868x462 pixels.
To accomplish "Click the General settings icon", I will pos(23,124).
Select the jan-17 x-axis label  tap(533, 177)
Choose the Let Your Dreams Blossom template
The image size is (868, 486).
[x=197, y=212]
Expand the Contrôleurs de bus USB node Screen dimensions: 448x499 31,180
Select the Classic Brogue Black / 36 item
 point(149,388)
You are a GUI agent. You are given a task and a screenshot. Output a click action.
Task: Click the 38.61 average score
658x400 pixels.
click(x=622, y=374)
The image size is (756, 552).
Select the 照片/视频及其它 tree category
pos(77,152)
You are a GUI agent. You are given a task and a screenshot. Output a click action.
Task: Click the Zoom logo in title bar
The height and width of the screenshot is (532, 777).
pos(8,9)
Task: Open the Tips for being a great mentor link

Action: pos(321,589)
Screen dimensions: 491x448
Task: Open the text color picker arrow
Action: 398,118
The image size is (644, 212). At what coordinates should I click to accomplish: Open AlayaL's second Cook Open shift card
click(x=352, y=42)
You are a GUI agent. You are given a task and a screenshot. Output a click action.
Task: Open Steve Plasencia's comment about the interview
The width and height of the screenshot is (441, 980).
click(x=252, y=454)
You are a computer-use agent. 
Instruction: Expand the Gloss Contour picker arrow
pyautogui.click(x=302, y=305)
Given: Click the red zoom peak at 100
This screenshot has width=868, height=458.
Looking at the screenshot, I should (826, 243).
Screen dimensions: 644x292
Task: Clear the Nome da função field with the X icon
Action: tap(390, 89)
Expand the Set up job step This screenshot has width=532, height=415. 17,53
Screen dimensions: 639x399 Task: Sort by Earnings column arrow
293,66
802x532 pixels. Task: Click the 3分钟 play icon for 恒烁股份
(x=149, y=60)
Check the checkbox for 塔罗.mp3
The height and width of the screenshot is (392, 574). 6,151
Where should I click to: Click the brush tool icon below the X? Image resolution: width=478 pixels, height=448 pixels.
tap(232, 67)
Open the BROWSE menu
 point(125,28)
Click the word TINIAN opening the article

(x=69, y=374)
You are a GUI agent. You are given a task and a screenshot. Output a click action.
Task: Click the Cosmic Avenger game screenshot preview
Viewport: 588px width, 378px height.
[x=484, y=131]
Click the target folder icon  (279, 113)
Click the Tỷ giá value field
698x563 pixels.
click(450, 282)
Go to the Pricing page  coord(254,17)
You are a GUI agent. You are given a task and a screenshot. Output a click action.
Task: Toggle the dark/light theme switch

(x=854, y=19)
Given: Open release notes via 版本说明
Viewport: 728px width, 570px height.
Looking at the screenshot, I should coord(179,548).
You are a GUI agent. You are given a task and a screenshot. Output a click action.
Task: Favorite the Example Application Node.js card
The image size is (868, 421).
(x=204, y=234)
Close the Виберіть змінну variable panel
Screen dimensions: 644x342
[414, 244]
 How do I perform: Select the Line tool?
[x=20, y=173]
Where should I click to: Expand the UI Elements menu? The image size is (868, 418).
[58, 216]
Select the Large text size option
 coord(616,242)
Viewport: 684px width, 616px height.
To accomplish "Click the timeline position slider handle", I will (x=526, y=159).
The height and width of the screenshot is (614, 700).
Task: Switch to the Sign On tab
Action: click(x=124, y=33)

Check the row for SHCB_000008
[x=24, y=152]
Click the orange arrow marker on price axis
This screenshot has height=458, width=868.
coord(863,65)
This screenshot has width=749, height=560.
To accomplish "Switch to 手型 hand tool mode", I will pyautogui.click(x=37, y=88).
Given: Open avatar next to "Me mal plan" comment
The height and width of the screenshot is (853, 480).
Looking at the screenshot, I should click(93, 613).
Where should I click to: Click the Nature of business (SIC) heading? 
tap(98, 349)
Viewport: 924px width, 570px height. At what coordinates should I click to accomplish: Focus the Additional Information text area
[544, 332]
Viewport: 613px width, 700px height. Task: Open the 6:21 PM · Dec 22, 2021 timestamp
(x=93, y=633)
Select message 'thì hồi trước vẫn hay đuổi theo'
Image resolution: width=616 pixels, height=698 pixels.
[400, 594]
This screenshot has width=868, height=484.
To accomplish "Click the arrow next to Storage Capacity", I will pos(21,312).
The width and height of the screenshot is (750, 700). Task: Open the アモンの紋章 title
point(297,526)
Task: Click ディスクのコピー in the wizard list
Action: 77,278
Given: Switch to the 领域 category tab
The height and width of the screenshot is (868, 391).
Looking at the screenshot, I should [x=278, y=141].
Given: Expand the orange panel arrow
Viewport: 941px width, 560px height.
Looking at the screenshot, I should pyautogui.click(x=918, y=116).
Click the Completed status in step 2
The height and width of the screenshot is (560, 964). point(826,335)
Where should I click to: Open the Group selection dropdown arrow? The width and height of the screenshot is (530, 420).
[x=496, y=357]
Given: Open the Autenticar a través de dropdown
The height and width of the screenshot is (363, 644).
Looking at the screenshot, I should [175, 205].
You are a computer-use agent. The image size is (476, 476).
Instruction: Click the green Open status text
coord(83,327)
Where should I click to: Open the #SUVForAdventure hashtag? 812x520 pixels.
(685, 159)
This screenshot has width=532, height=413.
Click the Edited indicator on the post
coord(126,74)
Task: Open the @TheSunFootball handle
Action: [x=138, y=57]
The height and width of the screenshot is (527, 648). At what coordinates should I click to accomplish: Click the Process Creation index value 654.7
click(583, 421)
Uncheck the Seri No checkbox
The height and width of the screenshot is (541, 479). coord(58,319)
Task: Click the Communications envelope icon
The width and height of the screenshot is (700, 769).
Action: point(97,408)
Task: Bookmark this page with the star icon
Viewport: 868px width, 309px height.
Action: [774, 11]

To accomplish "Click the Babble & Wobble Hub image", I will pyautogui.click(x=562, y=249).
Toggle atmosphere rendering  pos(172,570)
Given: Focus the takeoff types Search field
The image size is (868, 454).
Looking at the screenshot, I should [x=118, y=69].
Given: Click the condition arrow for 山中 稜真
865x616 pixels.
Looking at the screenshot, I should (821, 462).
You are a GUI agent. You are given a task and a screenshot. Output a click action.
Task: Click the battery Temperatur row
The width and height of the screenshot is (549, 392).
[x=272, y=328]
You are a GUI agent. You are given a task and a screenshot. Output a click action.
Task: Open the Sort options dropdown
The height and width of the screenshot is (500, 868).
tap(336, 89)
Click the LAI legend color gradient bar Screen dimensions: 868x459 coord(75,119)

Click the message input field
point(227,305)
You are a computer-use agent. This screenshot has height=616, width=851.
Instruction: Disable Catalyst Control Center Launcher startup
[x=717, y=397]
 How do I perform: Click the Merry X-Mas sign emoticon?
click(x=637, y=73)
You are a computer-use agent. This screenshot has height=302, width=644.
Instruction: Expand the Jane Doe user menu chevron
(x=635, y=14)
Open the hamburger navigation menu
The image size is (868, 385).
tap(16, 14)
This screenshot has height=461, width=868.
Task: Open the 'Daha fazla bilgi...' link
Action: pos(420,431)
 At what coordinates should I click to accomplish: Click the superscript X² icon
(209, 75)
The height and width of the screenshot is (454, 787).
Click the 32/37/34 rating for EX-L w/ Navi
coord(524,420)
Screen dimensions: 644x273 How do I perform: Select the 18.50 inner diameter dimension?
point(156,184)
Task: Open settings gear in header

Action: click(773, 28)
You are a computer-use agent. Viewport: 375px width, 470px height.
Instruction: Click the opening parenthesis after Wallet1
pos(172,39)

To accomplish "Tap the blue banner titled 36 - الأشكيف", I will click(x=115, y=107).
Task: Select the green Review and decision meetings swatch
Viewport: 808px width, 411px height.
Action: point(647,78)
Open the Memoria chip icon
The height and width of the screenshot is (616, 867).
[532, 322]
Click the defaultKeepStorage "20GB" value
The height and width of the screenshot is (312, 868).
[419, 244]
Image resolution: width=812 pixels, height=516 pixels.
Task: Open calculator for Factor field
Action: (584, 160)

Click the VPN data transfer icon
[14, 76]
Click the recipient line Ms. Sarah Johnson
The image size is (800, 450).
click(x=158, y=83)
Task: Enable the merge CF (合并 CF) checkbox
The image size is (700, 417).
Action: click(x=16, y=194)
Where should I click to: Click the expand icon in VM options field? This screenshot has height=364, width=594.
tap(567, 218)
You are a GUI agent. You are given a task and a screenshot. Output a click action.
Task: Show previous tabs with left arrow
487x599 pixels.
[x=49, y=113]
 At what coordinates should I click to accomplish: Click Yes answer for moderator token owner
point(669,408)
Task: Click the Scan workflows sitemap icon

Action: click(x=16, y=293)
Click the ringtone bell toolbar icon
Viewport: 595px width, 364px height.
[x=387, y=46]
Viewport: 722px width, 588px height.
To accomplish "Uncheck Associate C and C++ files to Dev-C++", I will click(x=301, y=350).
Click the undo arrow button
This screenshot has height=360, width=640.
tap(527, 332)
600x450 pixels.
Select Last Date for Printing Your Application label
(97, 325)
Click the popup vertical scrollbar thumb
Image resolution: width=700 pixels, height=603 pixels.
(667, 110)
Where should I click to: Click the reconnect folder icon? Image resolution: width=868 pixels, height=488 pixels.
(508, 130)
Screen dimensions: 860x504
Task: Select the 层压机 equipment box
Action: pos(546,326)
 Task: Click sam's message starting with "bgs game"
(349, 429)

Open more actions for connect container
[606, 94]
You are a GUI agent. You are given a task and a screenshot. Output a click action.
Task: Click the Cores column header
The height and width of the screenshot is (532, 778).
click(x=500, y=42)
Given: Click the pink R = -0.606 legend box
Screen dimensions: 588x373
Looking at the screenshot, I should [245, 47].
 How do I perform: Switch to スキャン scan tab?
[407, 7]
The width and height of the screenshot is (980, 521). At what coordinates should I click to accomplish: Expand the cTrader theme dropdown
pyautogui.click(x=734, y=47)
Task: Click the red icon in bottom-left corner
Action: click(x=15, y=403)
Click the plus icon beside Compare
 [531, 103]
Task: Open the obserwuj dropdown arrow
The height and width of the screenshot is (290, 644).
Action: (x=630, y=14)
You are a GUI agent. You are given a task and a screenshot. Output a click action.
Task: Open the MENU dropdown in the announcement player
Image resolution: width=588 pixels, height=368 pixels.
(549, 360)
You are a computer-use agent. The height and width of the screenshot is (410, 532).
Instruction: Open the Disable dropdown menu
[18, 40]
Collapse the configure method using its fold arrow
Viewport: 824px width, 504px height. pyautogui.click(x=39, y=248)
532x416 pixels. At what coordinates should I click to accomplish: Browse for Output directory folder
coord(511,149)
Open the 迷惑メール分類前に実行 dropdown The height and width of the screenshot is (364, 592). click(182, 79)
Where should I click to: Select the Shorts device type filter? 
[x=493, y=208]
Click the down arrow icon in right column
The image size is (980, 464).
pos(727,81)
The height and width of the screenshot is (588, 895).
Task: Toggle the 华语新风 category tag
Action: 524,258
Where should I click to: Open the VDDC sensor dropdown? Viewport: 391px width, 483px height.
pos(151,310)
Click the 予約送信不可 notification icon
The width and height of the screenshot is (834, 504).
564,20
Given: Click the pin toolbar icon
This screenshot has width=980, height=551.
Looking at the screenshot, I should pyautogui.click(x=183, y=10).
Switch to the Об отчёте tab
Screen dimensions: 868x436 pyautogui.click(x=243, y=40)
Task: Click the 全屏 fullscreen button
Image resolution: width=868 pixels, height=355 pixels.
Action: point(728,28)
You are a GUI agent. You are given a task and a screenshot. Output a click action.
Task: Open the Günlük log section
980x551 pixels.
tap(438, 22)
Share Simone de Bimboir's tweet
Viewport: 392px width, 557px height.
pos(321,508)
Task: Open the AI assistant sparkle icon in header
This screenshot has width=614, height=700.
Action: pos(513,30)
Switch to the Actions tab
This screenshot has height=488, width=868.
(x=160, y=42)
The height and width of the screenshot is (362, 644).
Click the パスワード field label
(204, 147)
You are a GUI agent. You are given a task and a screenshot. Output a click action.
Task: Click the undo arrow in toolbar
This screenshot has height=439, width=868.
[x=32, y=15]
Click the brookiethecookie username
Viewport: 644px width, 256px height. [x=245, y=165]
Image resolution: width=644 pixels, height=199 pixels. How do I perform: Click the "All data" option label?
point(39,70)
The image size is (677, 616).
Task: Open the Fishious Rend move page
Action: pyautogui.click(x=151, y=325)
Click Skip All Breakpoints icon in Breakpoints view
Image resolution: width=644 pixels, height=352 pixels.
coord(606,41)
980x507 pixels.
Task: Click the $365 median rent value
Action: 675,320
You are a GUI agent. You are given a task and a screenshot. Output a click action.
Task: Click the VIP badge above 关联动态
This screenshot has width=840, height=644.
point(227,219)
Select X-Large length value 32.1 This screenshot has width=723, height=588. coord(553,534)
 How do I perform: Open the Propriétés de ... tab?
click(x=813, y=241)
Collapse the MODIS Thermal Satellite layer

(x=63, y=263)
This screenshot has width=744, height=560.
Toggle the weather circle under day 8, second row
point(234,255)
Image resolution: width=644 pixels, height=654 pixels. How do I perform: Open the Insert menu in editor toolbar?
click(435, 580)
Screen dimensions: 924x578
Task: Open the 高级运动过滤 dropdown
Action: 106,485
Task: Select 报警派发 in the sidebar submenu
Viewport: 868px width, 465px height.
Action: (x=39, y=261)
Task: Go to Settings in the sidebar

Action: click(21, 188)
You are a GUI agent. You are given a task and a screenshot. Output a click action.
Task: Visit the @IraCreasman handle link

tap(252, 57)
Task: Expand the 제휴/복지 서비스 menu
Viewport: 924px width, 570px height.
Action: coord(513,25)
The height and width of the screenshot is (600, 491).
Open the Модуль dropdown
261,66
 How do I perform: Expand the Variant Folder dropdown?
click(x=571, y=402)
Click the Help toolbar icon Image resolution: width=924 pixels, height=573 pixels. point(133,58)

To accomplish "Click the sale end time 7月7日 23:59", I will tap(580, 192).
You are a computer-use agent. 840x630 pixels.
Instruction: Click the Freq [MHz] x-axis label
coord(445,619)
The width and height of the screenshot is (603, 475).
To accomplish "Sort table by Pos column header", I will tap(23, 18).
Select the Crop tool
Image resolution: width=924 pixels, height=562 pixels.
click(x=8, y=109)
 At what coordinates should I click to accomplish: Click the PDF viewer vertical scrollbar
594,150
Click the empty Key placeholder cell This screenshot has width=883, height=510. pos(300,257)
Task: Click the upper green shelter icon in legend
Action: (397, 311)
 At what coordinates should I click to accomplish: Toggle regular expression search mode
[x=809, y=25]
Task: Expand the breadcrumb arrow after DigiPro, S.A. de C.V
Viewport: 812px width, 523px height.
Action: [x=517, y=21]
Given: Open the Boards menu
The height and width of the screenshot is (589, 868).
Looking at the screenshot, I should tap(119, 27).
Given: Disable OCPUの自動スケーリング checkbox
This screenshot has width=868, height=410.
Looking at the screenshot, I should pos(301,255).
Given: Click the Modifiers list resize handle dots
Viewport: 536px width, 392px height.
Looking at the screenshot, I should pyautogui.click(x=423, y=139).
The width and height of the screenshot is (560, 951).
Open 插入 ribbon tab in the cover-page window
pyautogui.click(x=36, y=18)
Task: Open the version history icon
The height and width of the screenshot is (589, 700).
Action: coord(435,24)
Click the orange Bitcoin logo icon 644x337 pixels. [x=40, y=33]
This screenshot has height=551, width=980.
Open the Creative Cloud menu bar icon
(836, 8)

WHAT IS BEING ASKED ::
Check each line of the records above for the string "comment", and report every line that has it.

SOLVED EXERCISE ::
Task: Open Steve Plasencia's comment about the interview
Given: Open avatar next to "Me mal plan" comment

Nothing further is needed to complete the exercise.